*The task:* Set out as a numbered list the lines of the records that begin at the line containing "Open the $25.80 saved arrow" and end after the line containing "(x=201, y=13)", with blank lines omitted.

-- -- --

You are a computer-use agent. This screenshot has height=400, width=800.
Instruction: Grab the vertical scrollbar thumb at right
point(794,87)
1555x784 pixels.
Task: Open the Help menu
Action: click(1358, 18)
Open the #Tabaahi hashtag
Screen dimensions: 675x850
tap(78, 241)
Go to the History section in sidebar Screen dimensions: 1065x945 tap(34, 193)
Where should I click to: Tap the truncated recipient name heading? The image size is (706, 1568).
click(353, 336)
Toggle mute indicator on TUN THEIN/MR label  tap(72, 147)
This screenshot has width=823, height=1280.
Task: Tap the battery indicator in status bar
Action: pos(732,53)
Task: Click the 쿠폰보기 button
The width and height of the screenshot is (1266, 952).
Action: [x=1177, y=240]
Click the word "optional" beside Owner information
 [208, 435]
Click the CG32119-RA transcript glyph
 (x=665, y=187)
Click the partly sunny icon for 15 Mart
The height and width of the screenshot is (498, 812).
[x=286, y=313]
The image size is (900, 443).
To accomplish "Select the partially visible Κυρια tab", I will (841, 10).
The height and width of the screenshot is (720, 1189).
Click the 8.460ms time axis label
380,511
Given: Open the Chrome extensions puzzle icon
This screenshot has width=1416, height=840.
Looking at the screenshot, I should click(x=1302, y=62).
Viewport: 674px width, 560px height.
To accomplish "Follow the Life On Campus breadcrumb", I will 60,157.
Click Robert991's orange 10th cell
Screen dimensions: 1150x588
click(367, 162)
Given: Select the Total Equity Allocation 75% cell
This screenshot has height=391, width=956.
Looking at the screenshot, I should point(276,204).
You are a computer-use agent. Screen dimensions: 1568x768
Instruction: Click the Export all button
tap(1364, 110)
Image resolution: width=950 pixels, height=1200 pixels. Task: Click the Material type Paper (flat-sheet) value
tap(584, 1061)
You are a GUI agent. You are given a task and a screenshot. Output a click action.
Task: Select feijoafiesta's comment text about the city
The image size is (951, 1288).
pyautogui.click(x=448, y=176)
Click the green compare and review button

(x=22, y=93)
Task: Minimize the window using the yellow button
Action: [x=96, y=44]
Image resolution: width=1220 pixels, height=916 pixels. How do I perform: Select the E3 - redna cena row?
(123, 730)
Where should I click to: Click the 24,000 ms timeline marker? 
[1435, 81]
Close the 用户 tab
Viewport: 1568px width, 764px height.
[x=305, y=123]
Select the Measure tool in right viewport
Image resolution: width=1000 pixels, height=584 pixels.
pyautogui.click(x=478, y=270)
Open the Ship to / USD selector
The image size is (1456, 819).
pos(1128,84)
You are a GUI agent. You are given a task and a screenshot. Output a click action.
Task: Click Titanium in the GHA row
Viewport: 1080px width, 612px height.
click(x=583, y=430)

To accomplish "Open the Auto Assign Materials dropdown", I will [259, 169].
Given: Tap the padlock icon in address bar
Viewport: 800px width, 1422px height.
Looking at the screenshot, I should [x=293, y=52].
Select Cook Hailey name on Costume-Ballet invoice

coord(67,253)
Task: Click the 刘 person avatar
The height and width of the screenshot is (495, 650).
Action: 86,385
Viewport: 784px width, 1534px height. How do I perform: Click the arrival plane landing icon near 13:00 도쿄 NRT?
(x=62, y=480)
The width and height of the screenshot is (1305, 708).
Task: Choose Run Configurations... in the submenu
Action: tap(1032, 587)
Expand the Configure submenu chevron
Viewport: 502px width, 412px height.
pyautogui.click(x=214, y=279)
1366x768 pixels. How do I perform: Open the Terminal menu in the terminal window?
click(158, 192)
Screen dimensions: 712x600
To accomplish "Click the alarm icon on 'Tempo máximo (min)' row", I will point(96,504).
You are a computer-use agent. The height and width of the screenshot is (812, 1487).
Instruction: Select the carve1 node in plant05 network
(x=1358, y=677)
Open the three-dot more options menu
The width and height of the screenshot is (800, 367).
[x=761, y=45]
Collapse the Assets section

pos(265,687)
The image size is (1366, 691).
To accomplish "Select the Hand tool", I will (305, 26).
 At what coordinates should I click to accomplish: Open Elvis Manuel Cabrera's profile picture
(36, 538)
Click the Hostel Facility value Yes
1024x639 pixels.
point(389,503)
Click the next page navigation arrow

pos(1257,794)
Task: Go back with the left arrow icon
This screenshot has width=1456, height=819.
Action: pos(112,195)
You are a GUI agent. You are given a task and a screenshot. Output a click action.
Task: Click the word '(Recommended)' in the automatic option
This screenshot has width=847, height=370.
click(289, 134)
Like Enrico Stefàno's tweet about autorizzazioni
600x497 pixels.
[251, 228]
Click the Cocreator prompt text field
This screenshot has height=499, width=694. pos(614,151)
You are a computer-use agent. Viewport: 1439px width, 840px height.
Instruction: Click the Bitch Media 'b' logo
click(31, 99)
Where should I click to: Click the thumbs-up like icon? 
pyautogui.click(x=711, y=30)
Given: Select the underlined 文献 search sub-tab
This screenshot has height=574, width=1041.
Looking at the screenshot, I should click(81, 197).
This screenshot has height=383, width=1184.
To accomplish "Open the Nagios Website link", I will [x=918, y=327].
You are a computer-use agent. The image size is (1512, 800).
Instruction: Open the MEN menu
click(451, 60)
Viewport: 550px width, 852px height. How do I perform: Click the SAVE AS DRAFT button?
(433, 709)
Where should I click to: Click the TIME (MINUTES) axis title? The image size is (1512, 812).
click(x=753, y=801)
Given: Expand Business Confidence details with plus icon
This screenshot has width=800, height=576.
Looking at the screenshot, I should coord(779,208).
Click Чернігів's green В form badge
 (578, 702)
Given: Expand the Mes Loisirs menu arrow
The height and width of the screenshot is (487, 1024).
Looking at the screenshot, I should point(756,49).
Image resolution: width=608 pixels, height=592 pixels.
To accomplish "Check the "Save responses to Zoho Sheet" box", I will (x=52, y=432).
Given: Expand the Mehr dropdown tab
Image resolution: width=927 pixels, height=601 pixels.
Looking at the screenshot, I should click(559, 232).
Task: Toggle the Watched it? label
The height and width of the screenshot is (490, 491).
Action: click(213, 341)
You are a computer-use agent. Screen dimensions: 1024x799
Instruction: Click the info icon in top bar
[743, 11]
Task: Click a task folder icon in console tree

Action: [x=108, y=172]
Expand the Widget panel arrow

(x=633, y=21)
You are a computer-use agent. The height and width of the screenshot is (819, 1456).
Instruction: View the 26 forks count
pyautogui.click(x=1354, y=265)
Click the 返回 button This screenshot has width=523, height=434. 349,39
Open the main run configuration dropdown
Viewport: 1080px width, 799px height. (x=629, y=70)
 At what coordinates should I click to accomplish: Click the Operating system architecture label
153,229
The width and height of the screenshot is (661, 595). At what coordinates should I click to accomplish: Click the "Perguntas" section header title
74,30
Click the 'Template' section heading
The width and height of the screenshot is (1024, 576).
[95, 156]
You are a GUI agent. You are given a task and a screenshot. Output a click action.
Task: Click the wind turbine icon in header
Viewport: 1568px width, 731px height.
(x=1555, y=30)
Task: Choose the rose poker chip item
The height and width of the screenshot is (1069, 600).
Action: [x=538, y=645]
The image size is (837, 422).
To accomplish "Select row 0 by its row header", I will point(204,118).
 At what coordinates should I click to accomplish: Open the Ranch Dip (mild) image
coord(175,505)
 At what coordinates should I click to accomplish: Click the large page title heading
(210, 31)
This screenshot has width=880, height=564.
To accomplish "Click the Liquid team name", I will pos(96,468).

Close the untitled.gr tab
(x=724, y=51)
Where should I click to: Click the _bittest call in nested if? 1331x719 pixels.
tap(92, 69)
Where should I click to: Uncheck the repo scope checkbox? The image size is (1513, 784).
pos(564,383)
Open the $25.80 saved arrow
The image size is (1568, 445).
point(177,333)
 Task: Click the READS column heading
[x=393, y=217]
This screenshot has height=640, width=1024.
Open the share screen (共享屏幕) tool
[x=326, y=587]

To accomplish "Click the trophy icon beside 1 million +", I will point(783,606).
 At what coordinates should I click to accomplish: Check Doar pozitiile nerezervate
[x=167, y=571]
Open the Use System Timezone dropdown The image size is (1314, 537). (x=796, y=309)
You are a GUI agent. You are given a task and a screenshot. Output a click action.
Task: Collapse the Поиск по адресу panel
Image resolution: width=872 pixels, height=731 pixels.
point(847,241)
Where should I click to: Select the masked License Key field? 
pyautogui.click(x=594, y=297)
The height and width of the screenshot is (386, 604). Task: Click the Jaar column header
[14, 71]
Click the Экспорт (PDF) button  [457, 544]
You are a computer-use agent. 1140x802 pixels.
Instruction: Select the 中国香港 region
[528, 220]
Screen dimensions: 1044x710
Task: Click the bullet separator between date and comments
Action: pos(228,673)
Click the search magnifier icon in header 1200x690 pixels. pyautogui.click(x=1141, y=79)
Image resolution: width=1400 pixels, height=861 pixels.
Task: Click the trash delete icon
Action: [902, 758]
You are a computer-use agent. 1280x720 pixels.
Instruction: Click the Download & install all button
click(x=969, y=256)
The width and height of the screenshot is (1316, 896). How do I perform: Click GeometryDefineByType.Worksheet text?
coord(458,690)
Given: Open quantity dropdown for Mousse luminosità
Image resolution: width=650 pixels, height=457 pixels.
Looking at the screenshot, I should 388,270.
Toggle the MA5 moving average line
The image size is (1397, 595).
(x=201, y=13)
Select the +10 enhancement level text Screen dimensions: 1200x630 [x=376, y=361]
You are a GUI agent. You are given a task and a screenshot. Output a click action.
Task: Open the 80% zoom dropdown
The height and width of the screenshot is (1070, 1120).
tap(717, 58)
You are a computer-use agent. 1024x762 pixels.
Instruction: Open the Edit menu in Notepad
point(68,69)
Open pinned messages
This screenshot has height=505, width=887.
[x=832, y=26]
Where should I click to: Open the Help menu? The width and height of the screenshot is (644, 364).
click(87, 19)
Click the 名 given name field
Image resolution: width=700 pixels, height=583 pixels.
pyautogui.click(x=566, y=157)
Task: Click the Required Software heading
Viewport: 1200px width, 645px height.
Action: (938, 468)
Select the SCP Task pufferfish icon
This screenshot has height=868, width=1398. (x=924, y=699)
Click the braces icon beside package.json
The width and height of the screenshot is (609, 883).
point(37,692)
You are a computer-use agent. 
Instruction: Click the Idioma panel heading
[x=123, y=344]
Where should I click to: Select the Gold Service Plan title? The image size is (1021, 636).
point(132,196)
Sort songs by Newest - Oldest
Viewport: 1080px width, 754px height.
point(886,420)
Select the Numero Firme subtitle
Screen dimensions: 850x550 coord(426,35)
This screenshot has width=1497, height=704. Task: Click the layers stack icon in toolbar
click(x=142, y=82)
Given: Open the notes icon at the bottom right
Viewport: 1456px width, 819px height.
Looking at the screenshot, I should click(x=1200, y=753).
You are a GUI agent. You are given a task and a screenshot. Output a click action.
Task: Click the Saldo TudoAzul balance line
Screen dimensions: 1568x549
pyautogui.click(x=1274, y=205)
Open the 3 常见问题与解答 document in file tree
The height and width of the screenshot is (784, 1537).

-- -- --

*Answer to the exercise:*
1. Open the $25.80 saved arrow
2. The image size is (1568, 445).
3. point(177,333)
4.  Task: Click the READS column heading
5. [x=393, y=217]
6. This screenshot has height=640, width=1024.
7. Open the share screen (共享屏幕) tool
8. [x=326, y=587]
9. To accomplish "Click the trophy icon beside 1 million +", I will point(783,606).
10.  At what coordinates should I click to accomplish: Check Doar pozitiile nerezervate
11. [x=167, y=571]
12. Open the Use System Timezone dropdown The image size is (1314, 537). (x=796, y=309)
13. You are a GUI agent. You are given a task and a screenshot. Output a click action.
14. Task: Collapse the Поиск по адресу panel
15. Image resolution: width=872 pixels, height=731 pixels.
16. point(847,241)
17. Where should I click to: Select the masked License Key field? 
18. pyautogui.click(x=594, y=297)
19. The height and width of the screenshot is (386, 604). Task: Click the Jaar column header
20. [14, 71]
21. Click the Экспорт (PDF) button  [457, 544]
22. You are a computer-use agent. 1140x802 pixels.
23. Instruction: Select the 中国香港 region
24. [528, 220]
25. Screen dimensions: 1044x710
26. Task: Click the bullet separator between date and comments
27. Action: pos(228,673)
28. Click the search magnifier icon in header 1200x690 pixels. pyautogui.click(x=1141, y=79)
29. Image resolution: width=1400 pixels, height=861 pixels.
30. Task: Click the trash delete icon
31. Action: [902, 758]
32. You are a computer-use agent. 1280x720 pixels.
33. Instruction: Click the Download & install all button
34. click(x=969, y=256)
35. The width and height of the screenshot is (1316, 896). How do I perform: Click GeometryDefineByType.Worksheet text?
36. coord(458,690)
37. Given: Open quantity dropdown for Mousse luminosità
38. Image resolution: width=650 pixels, height=457 pixels.
39. Looking at the screenshot, I should 388,270.
40. Toggle the MA5 moving average line
41. The image size is (1397, 595).
42. (x=201, y=13)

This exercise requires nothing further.